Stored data
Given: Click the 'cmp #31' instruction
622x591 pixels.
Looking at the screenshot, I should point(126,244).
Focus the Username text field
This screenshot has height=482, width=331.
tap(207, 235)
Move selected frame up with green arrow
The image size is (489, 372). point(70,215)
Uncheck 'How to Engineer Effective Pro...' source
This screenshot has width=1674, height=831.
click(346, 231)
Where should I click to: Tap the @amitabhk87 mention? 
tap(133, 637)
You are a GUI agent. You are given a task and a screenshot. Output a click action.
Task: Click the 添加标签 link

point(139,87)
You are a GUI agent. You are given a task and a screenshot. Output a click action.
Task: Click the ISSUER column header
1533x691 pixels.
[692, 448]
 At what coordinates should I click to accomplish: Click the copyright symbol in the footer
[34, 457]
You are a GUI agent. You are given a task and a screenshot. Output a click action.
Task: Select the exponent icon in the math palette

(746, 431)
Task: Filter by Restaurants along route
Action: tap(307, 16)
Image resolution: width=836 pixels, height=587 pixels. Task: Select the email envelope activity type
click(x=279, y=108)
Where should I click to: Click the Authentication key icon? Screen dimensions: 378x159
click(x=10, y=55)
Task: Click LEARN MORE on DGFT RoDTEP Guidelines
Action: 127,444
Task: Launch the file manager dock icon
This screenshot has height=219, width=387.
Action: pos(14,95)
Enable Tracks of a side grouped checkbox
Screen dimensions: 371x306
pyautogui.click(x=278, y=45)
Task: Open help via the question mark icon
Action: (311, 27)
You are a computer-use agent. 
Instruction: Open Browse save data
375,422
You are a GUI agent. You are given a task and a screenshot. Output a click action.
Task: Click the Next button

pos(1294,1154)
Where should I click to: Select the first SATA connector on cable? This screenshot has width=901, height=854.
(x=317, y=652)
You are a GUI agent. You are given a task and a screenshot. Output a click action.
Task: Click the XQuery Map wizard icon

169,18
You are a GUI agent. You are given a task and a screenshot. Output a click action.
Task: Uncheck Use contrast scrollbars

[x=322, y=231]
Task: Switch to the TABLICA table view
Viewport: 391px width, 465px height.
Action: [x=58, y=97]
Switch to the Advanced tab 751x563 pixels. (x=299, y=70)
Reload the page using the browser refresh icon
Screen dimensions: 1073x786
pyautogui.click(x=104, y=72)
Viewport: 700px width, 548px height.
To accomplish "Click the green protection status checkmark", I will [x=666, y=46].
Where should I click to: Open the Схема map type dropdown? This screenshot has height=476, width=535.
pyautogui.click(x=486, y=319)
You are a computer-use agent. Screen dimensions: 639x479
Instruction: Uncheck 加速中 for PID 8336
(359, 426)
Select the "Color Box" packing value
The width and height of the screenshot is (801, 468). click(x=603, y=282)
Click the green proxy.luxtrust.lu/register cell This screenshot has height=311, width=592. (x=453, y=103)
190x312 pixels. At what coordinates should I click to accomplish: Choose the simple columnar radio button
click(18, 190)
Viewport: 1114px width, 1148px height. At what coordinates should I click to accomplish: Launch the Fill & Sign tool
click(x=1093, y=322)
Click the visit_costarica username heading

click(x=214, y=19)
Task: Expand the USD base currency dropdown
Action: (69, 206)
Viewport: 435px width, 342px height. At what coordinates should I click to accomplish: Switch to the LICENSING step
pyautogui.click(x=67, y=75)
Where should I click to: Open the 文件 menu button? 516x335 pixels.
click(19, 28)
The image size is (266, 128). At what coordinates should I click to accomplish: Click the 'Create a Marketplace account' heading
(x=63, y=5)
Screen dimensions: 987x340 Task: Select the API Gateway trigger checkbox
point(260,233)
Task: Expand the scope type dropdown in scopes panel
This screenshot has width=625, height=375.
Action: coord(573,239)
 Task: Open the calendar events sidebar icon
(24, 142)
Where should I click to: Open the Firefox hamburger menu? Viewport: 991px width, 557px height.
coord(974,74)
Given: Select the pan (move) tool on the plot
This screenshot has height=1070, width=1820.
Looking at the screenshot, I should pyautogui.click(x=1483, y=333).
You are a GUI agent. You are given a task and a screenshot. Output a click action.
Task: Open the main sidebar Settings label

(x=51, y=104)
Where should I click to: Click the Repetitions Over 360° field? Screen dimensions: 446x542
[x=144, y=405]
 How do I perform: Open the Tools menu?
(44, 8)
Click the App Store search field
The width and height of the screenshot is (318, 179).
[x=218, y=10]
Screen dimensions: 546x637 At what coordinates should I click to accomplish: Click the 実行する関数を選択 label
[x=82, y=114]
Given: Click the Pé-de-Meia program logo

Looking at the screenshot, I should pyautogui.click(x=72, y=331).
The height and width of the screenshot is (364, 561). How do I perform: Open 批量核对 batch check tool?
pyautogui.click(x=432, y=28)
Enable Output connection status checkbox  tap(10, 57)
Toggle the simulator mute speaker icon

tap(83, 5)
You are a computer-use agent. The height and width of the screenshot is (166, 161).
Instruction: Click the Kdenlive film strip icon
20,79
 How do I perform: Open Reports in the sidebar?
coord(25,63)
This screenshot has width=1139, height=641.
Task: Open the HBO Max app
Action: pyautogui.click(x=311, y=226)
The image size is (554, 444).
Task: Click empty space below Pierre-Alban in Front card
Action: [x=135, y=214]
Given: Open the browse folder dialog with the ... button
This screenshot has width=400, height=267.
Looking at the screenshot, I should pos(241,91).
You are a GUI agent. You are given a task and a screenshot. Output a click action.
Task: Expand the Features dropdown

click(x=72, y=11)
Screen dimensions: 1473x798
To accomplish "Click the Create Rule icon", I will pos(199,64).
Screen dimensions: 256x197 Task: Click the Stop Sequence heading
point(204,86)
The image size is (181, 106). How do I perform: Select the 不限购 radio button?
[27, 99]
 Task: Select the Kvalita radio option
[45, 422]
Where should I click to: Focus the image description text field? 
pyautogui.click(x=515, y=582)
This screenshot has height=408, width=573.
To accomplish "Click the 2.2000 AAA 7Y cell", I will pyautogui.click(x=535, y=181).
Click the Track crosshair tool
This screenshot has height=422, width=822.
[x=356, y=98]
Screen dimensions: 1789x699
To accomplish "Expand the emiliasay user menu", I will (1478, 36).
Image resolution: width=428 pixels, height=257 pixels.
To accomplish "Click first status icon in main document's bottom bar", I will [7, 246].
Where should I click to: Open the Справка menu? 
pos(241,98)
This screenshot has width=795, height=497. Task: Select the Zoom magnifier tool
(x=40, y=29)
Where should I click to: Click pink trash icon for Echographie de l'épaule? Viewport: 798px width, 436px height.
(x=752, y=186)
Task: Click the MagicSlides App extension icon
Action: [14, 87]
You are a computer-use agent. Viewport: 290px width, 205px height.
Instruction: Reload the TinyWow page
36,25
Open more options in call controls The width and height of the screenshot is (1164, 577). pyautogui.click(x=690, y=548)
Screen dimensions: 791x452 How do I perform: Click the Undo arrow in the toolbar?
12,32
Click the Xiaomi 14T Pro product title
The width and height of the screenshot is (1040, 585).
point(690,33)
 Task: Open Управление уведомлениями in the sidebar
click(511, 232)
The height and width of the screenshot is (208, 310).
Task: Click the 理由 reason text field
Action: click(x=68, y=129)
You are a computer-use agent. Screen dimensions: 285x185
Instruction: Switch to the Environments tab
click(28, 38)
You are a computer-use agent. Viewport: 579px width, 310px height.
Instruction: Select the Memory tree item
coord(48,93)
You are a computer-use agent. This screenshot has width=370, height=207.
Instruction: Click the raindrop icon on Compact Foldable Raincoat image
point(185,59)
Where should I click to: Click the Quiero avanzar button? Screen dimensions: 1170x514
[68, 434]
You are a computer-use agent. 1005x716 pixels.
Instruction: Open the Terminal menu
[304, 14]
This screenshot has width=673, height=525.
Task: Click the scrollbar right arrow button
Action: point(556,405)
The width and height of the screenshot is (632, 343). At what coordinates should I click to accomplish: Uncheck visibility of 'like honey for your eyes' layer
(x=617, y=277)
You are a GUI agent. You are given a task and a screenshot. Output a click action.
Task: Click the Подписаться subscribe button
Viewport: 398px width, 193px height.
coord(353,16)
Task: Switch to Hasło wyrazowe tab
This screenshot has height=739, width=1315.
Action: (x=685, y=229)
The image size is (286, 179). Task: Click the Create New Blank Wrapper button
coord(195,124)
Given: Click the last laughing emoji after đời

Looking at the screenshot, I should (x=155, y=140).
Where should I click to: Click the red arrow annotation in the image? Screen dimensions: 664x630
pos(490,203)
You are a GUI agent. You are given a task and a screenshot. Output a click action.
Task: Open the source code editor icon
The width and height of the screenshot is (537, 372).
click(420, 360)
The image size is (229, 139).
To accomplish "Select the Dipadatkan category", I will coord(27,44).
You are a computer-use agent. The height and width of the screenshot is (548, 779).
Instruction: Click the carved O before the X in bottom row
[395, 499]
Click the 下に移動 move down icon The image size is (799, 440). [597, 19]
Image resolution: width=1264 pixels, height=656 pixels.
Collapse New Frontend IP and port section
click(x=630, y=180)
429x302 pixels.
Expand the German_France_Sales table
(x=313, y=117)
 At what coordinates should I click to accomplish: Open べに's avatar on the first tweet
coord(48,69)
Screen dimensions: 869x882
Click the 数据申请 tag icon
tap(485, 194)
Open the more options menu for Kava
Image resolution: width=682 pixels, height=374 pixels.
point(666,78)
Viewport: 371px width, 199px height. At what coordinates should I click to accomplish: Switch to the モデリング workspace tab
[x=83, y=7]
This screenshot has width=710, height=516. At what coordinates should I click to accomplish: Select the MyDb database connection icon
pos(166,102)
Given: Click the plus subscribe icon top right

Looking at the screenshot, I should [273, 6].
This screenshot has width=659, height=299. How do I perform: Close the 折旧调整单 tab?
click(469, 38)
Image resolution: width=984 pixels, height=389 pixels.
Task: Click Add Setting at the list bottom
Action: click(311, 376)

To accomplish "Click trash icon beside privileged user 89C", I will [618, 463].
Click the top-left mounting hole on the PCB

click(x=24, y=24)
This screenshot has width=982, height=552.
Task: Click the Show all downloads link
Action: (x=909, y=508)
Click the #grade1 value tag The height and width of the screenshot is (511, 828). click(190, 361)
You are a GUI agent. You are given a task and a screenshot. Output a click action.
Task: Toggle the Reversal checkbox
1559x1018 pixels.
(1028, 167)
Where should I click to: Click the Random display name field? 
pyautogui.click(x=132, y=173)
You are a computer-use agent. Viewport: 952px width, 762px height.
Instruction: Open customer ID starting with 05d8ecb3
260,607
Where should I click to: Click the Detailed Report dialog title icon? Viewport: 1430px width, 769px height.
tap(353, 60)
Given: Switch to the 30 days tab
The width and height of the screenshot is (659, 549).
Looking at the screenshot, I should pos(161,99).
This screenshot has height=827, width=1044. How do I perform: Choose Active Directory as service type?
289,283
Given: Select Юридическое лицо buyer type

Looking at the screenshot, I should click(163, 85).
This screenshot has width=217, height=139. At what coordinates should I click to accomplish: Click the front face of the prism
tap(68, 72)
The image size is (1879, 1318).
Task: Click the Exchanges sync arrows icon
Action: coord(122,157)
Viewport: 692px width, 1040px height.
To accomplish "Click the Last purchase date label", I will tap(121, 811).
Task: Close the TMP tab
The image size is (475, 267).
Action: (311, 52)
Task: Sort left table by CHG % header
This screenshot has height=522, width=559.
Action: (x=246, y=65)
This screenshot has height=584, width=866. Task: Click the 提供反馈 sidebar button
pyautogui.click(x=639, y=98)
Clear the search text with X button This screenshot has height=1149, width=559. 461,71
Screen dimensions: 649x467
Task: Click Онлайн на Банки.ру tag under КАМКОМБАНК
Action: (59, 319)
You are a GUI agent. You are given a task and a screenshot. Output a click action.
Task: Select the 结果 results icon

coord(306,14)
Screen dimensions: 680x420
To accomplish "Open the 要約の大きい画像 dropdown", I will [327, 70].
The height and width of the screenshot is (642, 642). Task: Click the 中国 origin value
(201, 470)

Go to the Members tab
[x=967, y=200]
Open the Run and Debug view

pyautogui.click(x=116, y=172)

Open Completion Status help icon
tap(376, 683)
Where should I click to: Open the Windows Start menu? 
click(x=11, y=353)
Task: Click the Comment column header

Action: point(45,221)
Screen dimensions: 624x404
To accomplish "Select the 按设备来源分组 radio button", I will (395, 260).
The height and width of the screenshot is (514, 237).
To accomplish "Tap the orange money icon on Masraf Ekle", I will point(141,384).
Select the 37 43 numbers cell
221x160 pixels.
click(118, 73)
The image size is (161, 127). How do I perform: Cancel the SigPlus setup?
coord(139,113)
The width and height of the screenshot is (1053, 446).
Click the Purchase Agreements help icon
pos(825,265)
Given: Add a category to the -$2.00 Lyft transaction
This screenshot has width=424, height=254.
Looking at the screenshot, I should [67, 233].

=== Work instructions ===
Up to and including the line with "Task: Click the ISSUER column header", please return the records exactly, beginning from their first line.

=== The answer ===
Given: Click the 'cmp #31' instruction
622x591 pixels.
Looking at the screenshot, I should point(126,244).
Focus the Username text field
This screenshot has height=482, width=331.
tap(207, 235)
Move selected frame up with green arrow
The image size is (489, 372). point(70,215)
Uncheck 'How to Engineer Effective Pro...' source
This screenshot has width=1674, height=831.
click(346, 231)
Where should I click to: Tap the @amitabhk87 mention? 
tap(133, 637)
You are a GUI agent. You are given a task and a screenshot. Output a click action.
Task: Click the 添加标签 link

point(139,87)
You are a GUI agent. You are given a task and a screenshot. Output a click action.
Task: Click the ISSUER column header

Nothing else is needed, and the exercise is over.